Deerhunter Deerhunter – 25 Giugno 2013, Milano, Circolo Magnolia


deerhunter Sarà una coincidenza, ma in questo periodo sembra che musicalmente parlando lo shoegaze (o Nu-Gaze come lo chiamano adesso) sia tornato prepotentemente di moda e così la serata milanese degli americani Deerhunter vede sin da subito una buona affluenza di pubblico indie ben disposto all’ennesima dose di noise e feedback lancinanti. La band di Bradford Cox si presenta sul palco poco dopo le 23 e a seguito del set degli italiani Giöbia, che avevo già visto recentemente aprire per i Palma Violets, autori di una buona mezz’ora di rock sperimentale.
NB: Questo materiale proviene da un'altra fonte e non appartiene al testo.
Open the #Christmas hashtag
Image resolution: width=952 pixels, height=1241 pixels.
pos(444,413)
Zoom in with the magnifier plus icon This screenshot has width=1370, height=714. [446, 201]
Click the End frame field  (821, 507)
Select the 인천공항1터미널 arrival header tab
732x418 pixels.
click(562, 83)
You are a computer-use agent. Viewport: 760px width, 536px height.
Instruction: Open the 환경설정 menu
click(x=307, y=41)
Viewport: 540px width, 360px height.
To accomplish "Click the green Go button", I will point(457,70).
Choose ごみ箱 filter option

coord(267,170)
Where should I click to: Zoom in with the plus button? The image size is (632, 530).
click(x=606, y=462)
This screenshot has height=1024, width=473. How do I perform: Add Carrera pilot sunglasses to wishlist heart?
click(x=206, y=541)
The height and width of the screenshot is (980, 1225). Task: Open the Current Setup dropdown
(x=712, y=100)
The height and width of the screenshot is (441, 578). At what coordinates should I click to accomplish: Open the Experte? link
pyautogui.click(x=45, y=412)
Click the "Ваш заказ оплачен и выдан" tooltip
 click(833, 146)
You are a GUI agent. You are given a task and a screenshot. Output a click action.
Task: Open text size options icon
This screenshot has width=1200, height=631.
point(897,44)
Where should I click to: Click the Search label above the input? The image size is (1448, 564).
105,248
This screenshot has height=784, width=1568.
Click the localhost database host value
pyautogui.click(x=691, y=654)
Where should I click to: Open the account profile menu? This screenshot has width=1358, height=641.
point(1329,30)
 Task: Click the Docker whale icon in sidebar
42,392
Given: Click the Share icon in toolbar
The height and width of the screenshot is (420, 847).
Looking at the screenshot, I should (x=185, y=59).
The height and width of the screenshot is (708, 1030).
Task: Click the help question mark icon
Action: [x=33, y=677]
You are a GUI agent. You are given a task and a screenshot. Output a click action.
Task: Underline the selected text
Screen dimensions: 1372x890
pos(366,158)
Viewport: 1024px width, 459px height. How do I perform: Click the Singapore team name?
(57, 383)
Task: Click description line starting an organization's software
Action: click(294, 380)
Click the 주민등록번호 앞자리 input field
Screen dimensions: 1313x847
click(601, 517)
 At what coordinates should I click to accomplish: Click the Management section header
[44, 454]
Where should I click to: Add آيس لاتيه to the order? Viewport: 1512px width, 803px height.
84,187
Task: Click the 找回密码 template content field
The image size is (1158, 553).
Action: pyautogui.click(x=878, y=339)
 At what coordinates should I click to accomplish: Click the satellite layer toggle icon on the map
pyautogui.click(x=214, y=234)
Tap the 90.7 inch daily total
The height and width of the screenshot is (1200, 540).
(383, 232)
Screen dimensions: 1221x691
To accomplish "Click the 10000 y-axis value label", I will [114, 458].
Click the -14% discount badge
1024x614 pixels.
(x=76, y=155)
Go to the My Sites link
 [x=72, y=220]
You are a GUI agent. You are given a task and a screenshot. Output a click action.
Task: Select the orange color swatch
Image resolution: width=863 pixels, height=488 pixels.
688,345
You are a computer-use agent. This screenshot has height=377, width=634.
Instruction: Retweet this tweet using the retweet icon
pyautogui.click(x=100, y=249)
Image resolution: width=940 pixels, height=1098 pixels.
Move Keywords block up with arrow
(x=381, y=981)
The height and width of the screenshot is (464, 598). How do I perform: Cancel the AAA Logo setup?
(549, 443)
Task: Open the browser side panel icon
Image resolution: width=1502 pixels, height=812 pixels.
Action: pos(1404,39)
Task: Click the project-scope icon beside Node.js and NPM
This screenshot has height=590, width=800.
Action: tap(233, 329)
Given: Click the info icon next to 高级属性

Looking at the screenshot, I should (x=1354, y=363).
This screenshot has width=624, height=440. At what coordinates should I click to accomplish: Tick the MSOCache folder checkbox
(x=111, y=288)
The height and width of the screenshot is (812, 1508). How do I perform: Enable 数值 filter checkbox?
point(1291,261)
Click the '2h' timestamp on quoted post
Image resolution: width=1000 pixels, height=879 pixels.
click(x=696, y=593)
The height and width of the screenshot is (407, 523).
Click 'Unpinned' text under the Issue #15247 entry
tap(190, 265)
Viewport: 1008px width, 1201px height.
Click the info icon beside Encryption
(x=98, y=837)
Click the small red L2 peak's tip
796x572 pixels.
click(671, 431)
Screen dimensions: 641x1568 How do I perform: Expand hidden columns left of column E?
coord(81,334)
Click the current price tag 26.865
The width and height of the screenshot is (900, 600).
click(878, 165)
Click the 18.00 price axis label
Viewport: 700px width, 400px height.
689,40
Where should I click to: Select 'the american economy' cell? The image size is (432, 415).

Ma torniamo ai Deerhunter: sono una formazione a cinque con quattro chitarre ad erigere sin da subito un muro sonoro fatto di rock psichedelico con ritmiche e melodie che lo attraversano di tanto in tanto a dare un che di beat easy-listening alle atmosfere altrimenti cupe espresse dalla band in questo tour di promozione del nuovo lavoro “Monomania”. Cox è scatenato e così tra piccoli problemi tecnici iniziali che gli fanno interrompere il concerto, domande al pubblico su chi ora, dopo la condanna a B. presiederà il nostro governo (ci domanda se sarà il Papa), citazioni a Pasolini e l’invito a recarsi al banchetto del merchandising a ritirare gratuitamente dei sassi decorati (si avete letto bene, che possa essere l’ultima moda hypster?) si rivela autentico animale da palco, vero faro nella notte della band
georgiana.

 

deerhunter

Certo, l’accoglienza per il gruppo di Atlanta è, a dire il vero, un po’ freddina ma la gente sta in piedi ad assistere al set in religioso silenzio non tanto per disinteresse quanto piuttosto intenta a non perdersi neppure un riff delle chitarre come immersa in una bolla sonora di sicuro effetto. Dopo un’ora abbondante di concerto, Cox ci rivela anche di indossare una parrucca e si mostra in tutta la sua  indifesa dolcezza per quel corpo scheletrico e segnato dalla malattia che lo ha colpito sin dalla nascita (è affetto dalla Sindrome di Marfan). Fine del set e ritorno per un encore di altre quattro canzoni per una buona ora e mezza di concerto. A voler trovare un difetto in una performance comunque avvincente e convincente, forse si può parlare di un eccessivo prolungamento delle code strumentali di alcuni pezzi che rischiano di distrarre dall’ascolto allontanando dal mood rumorista appena creatosi. Certo l’eredità sonica di Jesus & Mary Chain e My Bloody Valentine (peraltro poco intenzionati ad abbandonare la nave)  è ancora tutta da deerhunterassegnare, divisa come si presenta oggi tra gente come Amusement Parks on Fire, The Horrors, The Pains of Being Pure at Heart, A Place to Bury Strangers, Mets, Silversun Pickups, giusto per citarne alcuni, ma i nostri si candidano seriamente  ad un posto da ricordare nella chiesa del rumore.